DOCUMENT SEGMENT

━━━━━━━━━━

0

I am trying to get a USB device label from the udev library. But I have a problem when the label is not in UTF8 encoding.

The USB device was previously formatted on Windows and has the FAT32 file system. The USB name is “РФПАЦУ” (I used Cyrillic for test purposes (CP866 code page)). To get the USB device properties, I run the following command:

sudo /sbin/blkid -o udev -p /dev/sdd1

The answer is as follows:

ID_FS_LABEL=______
ID_FS_LABEL_ENC=\x90\x94\x8f\x80\x96\x93

According to https://bbs.archlinux.org/viewtopic.php?id=197582

ID_FS_LABEL contains plain ascii, with hex-escaped and any valid utf8 characters but all whitespaces are replaced with '_' , while in ID_FS_LABEL_ENC all potentially unsafe characters are replaced by the corresponding hex value prefixed by '\x'.

I cannot just unhex the ID_FS_LABEL_ENC since the amount of bytes to read is unknown.

Is there a way to find out the encoding of ID_FS_LABEL_ENC? Or a way to get the correct label of a USB device?

━━━━━━━━━━

DATASET RECORDS
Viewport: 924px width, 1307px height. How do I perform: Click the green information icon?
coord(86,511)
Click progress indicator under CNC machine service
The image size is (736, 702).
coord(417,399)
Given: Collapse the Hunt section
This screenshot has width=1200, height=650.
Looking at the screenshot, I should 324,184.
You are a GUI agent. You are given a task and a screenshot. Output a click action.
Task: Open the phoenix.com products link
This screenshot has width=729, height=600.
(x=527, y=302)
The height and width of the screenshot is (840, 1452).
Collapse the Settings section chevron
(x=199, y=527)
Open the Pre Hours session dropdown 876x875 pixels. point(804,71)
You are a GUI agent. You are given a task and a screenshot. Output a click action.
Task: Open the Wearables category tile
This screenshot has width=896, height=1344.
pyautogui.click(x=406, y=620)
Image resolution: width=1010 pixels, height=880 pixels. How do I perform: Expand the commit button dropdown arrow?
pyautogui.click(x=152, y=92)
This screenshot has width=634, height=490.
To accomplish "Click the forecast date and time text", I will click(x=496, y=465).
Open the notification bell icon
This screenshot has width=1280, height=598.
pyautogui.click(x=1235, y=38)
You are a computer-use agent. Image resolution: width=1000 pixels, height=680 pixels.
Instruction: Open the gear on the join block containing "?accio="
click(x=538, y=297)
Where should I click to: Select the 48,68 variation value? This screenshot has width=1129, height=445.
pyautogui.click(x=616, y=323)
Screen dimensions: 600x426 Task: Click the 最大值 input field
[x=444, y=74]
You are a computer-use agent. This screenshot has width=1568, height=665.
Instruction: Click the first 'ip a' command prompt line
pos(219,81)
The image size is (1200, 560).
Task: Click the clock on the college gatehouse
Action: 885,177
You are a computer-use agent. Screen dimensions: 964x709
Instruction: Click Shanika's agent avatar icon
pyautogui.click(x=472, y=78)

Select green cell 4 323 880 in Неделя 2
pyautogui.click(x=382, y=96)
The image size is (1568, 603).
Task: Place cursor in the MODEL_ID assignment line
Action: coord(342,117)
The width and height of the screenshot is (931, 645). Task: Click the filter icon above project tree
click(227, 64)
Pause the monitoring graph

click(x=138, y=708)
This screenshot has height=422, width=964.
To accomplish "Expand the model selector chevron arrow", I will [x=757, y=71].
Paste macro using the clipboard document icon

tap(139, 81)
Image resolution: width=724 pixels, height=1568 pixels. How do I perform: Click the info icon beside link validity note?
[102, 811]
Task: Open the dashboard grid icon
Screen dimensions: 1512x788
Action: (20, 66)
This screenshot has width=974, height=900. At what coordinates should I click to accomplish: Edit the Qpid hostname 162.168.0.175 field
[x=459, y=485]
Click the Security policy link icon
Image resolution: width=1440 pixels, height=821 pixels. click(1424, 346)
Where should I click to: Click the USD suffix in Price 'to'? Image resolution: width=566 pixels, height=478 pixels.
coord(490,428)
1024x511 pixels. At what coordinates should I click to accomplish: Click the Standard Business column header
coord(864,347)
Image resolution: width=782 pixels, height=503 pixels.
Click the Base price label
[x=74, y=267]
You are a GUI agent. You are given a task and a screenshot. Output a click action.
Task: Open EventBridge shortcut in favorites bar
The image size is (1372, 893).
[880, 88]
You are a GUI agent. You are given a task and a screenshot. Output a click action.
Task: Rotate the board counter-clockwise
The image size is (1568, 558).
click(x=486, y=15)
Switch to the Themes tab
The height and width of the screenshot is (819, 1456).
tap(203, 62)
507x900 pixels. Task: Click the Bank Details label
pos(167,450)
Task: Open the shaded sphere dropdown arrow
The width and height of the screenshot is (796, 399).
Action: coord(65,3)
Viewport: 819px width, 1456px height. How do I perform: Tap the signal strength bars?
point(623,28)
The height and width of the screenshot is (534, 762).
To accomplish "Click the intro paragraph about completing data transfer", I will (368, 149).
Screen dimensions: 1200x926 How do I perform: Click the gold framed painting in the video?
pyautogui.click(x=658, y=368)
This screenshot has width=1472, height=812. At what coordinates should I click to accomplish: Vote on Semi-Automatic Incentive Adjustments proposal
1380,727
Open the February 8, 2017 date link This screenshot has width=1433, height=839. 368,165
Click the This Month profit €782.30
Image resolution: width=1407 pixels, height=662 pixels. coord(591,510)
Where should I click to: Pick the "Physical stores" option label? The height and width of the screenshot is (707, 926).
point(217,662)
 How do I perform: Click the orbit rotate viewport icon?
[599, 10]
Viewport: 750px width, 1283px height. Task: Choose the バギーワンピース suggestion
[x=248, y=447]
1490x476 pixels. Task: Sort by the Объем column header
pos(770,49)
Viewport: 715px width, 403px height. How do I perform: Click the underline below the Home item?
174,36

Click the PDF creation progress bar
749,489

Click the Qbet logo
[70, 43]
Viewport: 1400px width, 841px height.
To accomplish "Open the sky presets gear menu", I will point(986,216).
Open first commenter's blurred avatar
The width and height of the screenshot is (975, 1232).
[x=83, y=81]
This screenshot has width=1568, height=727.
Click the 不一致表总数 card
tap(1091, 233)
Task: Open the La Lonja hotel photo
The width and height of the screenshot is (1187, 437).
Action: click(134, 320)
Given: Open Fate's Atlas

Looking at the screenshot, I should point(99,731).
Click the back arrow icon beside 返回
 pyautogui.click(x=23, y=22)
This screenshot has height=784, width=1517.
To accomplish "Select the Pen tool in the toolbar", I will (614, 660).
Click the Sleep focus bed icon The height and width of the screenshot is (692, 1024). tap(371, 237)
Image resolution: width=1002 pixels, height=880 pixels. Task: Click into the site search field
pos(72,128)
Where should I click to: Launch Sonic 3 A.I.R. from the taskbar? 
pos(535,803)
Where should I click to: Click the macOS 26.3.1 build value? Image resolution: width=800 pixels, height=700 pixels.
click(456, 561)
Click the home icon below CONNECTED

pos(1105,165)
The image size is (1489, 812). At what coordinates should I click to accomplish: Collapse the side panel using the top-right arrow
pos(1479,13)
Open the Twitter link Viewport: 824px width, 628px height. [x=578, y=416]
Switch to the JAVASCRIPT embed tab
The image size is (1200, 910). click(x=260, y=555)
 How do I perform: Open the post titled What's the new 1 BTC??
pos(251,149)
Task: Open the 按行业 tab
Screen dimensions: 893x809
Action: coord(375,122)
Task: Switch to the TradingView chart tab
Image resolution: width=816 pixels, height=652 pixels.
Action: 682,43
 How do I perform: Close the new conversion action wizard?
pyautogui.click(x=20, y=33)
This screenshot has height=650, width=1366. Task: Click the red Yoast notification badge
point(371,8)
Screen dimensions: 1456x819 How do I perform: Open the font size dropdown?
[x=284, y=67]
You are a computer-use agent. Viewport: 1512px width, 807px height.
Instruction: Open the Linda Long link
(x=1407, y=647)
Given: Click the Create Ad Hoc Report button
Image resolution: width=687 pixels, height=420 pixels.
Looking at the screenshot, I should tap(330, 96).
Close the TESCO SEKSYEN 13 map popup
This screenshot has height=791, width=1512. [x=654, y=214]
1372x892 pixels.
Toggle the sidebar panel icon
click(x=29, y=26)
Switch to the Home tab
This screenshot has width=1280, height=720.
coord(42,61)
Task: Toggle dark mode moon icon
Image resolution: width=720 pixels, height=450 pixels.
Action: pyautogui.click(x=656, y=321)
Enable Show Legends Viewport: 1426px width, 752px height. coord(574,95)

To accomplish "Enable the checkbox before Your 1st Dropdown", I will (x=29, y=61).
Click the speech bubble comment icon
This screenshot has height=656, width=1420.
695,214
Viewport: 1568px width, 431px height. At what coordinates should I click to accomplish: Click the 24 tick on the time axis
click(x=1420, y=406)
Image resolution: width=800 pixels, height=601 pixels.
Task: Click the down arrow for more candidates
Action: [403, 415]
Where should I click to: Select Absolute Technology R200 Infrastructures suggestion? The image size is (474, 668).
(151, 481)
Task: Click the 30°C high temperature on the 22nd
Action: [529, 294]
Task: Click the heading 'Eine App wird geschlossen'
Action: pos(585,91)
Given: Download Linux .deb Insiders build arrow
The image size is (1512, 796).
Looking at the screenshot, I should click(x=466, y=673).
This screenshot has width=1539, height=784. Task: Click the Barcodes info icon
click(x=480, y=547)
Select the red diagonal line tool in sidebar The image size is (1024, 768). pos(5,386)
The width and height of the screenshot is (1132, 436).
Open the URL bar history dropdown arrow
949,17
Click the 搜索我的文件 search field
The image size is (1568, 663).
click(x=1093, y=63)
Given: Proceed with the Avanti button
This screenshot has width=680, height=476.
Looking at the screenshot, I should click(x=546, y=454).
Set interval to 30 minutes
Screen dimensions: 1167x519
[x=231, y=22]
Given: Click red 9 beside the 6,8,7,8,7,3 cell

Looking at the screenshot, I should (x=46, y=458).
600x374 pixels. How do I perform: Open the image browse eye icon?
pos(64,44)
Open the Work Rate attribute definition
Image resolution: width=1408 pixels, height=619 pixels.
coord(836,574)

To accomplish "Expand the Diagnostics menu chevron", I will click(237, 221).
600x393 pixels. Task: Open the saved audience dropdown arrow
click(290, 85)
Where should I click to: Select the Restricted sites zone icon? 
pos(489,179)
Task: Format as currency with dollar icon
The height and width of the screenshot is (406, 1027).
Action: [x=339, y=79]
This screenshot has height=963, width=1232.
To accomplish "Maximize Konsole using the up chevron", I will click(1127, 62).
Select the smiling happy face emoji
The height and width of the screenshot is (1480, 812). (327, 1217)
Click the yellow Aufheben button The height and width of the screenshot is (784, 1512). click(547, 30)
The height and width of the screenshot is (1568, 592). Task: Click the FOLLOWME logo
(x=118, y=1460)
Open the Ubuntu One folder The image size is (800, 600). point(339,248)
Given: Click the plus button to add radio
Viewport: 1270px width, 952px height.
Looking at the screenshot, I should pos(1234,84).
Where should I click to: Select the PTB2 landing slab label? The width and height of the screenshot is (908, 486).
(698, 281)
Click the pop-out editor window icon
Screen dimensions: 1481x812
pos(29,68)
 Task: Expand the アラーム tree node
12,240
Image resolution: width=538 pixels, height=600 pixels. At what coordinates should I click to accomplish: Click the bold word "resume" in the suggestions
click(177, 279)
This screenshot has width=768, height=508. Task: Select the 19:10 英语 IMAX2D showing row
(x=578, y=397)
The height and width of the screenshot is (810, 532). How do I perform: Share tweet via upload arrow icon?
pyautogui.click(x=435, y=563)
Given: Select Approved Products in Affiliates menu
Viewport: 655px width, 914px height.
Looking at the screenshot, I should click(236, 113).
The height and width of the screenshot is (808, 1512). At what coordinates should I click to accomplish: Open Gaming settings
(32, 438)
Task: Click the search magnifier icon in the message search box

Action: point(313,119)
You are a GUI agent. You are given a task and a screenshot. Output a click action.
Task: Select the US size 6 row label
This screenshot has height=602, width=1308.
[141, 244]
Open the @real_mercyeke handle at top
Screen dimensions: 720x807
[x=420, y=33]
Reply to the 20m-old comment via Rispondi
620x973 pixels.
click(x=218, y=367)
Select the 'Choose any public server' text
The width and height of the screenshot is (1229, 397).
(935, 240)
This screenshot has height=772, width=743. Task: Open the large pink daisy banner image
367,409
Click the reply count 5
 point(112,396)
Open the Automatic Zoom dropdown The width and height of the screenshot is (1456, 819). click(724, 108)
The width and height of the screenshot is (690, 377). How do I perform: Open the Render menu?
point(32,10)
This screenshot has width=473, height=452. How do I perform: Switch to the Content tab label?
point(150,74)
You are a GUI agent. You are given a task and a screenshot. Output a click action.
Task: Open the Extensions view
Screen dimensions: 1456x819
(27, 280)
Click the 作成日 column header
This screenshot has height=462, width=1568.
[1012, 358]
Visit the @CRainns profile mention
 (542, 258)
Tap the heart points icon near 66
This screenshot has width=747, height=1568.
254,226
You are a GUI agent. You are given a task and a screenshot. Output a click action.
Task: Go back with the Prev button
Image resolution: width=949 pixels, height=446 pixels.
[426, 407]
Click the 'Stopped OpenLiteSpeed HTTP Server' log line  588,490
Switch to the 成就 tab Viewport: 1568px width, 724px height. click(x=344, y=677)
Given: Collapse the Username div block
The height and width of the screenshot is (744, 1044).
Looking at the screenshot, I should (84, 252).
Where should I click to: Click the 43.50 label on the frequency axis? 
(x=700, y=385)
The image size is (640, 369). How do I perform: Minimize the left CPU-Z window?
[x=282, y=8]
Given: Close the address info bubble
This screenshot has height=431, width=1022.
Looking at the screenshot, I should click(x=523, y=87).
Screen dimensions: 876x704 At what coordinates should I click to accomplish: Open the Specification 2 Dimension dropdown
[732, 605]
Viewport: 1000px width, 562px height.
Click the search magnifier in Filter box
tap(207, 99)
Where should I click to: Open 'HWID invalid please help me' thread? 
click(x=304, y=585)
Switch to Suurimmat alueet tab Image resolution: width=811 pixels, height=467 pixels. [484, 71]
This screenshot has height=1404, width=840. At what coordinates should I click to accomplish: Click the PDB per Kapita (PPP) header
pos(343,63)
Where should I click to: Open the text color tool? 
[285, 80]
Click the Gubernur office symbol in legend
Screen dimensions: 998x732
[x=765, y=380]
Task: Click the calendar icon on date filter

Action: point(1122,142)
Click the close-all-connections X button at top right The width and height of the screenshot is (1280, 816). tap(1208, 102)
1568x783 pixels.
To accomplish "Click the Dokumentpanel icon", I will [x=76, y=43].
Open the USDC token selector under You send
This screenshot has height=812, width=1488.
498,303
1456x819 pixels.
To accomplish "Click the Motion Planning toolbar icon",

━━━━━━━━━━

WRITTEN INSTRUCTION
Write out the forum post above about reading a non-UTF-8 USB device label through udev again, word for word, in full.

SOLUTION TO THIS TASK
0

I am trying to get a USB device label from the udev library. But I have a problem when the label is not in UTF8 encoding.

The USB device was previously formatted on Windows and has the FAT32 file system. The USB name is “РФПАЦУ” (I used Cyrillic for test purposes (CP866 code page)). To get the USB device properties, I run the following command:

sudo /sbin/blkid -o udev -p /dev/sdd1

The answer is as follows:

ID_FS_LABEL=______
ID_FS_LABEL_ENC=\x90\x94\x8f\x80\x96\x93

According to https://bbs.archlinux.org/viewtopic.php?id=197582

ID_FS_LABEL contains plain ascii, with hex-escaped and any valid utf8 characters but all whitespaces are replaced with '_' , while in ID_FS_LABEL_ENC all potentially unsafe characters are replaced by the corresponding hex value prefixed by '\x'.

I cannot just unhex the ID_FS_LABEL_ENC since the amount of bytes to read is unknown.

Is there a way to find out the encoding of ID_FS_LABEL_ENC? Or a way to get the correct label of a USB device?